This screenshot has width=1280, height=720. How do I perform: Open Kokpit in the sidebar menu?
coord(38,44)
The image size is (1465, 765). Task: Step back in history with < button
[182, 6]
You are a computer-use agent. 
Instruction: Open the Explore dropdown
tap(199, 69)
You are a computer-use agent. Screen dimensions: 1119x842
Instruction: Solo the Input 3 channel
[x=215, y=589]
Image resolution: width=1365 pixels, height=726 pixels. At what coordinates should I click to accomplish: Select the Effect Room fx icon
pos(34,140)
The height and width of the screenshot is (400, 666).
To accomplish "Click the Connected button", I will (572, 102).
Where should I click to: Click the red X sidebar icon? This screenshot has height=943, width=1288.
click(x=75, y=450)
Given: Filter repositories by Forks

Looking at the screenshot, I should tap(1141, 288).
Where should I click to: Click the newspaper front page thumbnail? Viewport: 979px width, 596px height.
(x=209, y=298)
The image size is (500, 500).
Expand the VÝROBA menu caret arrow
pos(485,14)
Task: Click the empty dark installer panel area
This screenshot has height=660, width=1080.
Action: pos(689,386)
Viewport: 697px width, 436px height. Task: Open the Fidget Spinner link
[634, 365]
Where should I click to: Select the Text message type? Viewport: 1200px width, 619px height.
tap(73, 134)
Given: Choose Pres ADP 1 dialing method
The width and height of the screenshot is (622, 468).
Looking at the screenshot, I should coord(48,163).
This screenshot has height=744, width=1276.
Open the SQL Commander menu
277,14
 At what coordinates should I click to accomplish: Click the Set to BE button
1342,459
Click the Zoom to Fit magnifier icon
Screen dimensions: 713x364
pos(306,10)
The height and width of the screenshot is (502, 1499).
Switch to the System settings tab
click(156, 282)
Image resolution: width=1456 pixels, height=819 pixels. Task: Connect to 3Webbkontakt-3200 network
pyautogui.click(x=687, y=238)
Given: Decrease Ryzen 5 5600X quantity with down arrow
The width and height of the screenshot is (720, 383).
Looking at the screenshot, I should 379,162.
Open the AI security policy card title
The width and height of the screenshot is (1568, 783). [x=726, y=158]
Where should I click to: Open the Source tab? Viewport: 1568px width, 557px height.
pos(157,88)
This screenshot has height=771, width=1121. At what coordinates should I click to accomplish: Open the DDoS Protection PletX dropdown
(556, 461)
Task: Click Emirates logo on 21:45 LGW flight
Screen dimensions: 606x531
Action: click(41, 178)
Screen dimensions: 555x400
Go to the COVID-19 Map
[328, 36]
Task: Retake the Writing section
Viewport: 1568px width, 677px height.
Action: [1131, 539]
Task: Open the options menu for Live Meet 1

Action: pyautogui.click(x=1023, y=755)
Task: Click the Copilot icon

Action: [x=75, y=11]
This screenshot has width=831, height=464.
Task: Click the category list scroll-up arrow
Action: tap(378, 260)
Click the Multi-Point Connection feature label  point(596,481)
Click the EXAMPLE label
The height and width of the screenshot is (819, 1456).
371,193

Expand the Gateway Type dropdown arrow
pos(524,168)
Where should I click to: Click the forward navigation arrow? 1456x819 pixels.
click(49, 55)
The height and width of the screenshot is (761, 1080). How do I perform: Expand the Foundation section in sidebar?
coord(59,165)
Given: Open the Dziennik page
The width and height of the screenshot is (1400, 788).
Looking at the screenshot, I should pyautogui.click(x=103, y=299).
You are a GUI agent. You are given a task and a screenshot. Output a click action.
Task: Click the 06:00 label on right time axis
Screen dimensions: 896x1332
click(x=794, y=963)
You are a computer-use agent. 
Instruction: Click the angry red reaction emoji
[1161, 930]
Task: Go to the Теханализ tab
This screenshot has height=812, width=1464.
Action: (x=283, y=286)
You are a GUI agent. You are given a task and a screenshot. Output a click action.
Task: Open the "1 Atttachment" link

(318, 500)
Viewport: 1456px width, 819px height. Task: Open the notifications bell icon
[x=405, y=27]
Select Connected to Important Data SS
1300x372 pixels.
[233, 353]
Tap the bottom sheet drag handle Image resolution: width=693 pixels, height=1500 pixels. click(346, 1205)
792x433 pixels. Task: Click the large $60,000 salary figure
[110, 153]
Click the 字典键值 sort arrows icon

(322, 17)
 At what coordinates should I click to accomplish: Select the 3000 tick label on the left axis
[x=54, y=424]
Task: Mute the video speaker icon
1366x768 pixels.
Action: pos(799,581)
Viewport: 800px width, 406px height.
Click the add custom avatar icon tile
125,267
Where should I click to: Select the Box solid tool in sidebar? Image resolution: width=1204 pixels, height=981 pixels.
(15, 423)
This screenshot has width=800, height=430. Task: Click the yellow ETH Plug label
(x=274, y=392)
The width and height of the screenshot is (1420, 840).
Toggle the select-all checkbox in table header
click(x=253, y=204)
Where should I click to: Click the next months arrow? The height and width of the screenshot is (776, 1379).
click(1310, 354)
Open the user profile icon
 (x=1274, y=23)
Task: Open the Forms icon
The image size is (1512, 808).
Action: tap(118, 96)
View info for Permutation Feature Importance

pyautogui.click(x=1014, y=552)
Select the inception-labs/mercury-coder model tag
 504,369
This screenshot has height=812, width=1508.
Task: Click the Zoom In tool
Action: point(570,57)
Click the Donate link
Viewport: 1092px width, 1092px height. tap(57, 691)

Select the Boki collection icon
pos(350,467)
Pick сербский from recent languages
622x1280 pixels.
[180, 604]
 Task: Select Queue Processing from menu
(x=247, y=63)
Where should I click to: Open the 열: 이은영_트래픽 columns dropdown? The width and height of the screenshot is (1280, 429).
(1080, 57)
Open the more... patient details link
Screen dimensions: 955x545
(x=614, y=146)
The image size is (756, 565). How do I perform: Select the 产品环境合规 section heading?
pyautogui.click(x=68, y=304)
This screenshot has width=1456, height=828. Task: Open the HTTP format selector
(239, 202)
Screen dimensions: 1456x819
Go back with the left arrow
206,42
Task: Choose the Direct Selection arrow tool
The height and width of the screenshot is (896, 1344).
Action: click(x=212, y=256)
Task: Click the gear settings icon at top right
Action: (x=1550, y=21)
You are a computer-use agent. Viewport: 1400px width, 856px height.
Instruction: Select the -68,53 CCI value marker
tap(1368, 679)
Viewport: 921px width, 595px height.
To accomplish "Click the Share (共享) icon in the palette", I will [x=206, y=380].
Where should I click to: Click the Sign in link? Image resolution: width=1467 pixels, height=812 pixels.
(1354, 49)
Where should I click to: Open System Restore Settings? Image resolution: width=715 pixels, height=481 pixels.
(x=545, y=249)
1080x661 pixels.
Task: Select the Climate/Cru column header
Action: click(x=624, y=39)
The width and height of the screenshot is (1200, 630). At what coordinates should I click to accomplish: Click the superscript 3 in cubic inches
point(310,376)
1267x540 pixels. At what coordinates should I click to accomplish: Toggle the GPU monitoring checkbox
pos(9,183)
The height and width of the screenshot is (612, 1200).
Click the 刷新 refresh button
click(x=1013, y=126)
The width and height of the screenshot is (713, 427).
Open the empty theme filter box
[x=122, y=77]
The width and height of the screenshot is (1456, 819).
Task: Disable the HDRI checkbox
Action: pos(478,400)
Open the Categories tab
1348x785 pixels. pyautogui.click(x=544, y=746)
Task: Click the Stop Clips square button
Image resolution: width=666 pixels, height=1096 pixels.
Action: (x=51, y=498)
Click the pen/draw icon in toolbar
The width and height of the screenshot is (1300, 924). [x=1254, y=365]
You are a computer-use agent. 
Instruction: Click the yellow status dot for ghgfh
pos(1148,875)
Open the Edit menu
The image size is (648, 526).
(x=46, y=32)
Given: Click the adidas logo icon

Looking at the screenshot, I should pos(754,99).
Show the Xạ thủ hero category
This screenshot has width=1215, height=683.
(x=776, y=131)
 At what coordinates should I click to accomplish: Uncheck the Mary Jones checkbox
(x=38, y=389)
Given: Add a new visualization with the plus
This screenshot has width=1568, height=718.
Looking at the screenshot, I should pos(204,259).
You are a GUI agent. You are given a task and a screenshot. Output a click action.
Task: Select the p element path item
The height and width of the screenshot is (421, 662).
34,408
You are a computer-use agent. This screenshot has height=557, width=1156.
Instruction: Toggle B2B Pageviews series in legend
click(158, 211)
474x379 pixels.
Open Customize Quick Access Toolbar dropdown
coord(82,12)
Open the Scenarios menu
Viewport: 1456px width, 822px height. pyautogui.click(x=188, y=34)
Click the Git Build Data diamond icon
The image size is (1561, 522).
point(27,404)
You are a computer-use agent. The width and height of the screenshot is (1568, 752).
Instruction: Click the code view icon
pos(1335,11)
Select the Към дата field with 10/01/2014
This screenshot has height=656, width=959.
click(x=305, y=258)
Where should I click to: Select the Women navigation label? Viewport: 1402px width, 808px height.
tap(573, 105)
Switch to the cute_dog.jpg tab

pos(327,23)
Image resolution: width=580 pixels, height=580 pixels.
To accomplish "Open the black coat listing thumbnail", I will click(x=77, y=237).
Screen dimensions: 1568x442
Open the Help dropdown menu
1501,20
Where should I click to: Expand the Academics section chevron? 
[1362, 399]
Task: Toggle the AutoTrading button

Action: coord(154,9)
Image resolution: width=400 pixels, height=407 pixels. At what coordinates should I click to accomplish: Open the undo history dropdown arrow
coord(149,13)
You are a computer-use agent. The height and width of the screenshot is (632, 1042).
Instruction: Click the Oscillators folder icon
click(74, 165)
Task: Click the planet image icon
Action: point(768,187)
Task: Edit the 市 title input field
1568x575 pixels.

==============================

__Short task__
Reproduce the listing verbatim from its very first line through the line containing "Looking at the screenshot, I should tap(1141, 288).", with both of those lines included.

__The completed task__
This screenshot has width=1280, height=720. How do I perform: Open Kokpit in the sidebar menu?
coord(38,44)
The image size is (1465, 765). Task: Step back in history with < button
[182, 6]
You are a computer-use agent. 
Instruction: Open the Explore dropdown
tap(199, 69)
You are a computer-use agent. Screen dimensions: 1119x842
Instruction: Solo the Input 3 channel
[x=215, y=589]
Image resolution: width=1365 pixels, height=726 pixels. At what coordinates should I click to accomplish: Select the Effect Room fx icon
pos(34,140)
The height and width of the screenshot is (400, 666).
To accomplish "Click the Connected button", I will (572, 102).
Where should I click to: Click the red X sidebar icon? This screenshot has height=943, width=1288.
click(x=75, y=450)
Given: Filter repositories by Forks

Looking at the screenshot, I should tap(1141, 288).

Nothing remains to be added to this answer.